Musicalement, la distribution n’est pas vraiment exceptionnelle, Melanie Diener n’a pas vraiment les moyens d’une Ursula, ses aigus sont proches du cri, la voix manque de corps et de chair, on aimerait une voix plus ronde, plus chaude, plus puissante, plus habitée. Celle plus modeste et plus habitée de Martina Welschenbach pour Regina est sans doute plus en situation, mais la couleur n’est pas exceptionnelle, quant à Nadine Weissmann, elle crie dans la comtesse de Helfenstein, mais en réalité c’est un rôle qiui exige cri et tension. Le Capito de Wolfgang Ablinger-Sperrhacke est convaincant tant par l’interprétation que par la couleur, tout comme Gregory Reinhart dans  Riedinger ou Michael Weinius dans Schwalb. Il reste que l’ensemble des solistes ne dépasse pas une honnête moyenne. Avec les réserrves sur son volume, Mathias Goerne a pris l’exacte mesure du rôle, dont on comprend qu’il fut gravé par Dietrich Fischer-Dieskau: il exige une telle maîtrise du texte, des couleurs qui changent au fur et à mesure que le Mathis artiste engagé dans le monde découvre que son engagement est à la fois stérile dans ses effets, il ne change rien au monde et dans son art: il ne produit plus. Chacun doit rester dans son ordre, telle pourrait être le message de cette histoire, mais en même temps fidèle à ses principes artistiques et humains. Ce que fut Hindemith, et même d’une certaine manière encore discutée aujourd’hui, Furtwängler.

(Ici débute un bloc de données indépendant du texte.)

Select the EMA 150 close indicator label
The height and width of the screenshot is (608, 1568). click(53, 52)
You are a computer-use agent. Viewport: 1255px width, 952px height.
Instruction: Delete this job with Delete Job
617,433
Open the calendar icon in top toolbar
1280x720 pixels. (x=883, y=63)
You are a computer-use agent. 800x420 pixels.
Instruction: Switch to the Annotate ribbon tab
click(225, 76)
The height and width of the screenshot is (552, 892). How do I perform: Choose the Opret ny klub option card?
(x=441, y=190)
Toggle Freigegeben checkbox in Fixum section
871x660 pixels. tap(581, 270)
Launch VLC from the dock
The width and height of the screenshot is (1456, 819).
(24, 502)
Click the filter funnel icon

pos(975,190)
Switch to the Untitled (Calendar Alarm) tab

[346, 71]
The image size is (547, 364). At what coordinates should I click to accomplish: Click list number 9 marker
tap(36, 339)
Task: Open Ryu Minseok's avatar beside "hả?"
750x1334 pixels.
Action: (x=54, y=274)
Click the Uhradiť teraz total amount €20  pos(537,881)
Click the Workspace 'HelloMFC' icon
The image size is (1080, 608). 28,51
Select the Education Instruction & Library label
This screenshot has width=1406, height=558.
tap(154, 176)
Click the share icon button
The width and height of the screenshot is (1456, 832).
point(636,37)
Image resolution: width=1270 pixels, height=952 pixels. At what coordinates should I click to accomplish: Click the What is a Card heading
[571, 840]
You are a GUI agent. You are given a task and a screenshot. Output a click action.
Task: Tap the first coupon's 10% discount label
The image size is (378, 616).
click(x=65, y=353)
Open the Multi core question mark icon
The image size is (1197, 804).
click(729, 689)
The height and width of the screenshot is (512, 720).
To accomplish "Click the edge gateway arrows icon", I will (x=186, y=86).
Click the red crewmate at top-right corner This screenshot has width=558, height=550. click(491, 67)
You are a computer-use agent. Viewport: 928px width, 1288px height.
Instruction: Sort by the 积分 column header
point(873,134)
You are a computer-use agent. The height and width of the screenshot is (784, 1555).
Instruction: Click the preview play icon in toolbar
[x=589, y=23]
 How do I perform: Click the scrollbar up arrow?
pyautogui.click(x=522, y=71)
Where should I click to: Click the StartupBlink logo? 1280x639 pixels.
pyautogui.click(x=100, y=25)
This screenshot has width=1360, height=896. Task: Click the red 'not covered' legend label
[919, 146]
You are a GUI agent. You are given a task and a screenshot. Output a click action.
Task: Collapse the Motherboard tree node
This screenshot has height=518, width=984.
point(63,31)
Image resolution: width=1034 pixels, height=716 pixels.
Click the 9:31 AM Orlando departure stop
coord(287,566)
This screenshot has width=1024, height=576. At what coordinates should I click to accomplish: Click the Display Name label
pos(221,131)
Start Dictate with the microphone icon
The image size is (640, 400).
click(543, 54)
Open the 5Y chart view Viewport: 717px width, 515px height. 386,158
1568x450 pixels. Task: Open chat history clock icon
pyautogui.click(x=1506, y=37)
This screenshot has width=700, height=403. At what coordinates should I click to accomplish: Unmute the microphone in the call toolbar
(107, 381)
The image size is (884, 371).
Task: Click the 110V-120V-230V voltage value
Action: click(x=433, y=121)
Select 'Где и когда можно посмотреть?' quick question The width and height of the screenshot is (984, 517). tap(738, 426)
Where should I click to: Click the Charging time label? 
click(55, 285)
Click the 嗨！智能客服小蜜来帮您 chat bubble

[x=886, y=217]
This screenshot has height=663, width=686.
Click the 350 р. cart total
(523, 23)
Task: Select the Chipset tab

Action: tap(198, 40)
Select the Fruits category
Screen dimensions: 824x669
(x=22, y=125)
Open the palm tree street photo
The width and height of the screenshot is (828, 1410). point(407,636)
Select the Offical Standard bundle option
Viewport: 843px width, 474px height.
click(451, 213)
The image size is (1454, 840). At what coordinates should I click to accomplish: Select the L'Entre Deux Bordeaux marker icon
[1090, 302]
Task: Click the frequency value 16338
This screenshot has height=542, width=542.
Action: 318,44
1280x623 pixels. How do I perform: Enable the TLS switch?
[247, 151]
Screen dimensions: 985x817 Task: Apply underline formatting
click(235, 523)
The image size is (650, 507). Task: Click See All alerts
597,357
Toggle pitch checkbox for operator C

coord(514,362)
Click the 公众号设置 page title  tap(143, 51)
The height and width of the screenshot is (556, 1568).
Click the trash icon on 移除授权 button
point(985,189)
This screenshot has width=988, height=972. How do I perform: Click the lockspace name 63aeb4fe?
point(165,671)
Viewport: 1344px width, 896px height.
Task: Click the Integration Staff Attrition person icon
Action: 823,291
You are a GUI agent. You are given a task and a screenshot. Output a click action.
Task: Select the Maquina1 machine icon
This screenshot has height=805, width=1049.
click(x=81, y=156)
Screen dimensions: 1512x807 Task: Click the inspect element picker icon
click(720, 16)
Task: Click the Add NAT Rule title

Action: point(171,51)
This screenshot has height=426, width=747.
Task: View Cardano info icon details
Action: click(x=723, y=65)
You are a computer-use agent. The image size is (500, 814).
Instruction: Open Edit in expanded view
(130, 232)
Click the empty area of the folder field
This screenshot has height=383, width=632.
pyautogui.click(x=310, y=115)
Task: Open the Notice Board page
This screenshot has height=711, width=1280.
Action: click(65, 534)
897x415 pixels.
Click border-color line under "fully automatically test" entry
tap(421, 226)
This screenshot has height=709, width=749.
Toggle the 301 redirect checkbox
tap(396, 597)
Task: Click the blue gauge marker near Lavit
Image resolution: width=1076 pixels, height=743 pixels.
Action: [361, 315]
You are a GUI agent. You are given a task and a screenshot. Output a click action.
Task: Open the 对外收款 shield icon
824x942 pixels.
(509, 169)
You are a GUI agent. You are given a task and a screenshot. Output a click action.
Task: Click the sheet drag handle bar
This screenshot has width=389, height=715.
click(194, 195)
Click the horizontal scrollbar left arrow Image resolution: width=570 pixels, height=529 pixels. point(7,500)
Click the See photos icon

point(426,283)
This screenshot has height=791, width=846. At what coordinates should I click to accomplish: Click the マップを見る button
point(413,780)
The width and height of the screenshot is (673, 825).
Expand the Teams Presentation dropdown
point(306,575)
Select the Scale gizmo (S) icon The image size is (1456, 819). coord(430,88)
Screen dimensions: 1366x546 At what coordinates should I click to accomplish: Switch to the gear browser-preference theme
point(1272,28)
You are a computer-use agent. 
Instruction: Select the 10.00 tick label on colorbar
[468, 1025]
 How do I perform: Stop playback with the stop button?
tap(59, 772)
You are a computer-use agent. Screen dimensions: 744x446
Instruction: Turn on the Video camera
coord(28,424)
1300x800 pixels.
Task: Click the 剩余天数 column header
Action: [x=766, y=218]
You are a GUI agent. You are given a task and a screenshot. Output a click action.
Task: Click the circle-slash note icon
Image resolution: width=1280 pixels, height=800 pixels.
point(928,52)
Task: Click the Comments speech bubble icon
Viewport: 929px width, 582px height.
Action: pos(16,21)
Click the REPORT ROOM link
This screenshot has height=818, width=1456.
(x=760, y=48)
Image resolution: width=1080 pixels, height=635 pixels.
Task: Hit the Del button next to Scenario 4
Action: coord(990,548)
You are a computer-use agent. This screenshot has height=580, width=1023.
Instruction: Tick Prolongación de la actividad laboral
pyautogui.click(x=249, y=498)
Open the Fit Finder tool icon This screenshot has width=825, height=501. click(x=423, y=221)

Je ne suis vraiment pas un grand amateur de Christoph Eschenbach, mais on doit reconnaître le magnifique travail effectué avec l’orchestre de l’opéra pour défendre cette musique qui apparaît plus sage, en recul par rapport à d’autres opéras des années 20 et notamment Cardillac ou Neues vom Tage. Avec des longueurs aussi. Mais il y a des moments d’une telle intensité, d’un tel engagement, d’une telle richesse dans l’orchestration qu’on les oublie. Et puis il ya les deux derniers tableaux, d’une beauté et d’une émotion qui étreignent.

Pris comme un ensemble, la représentation est d’une très grande qualité, c’est une sorte de Grand Opéra du vingtième siècle, une oeuvre “à thème” , “à idées” au moment où les idées étaient battues en brèche,  une oeuvre qui méritait d’être créée à l’Opéra et qui obtient un succès mérité dans le public qui se presse à Bastille.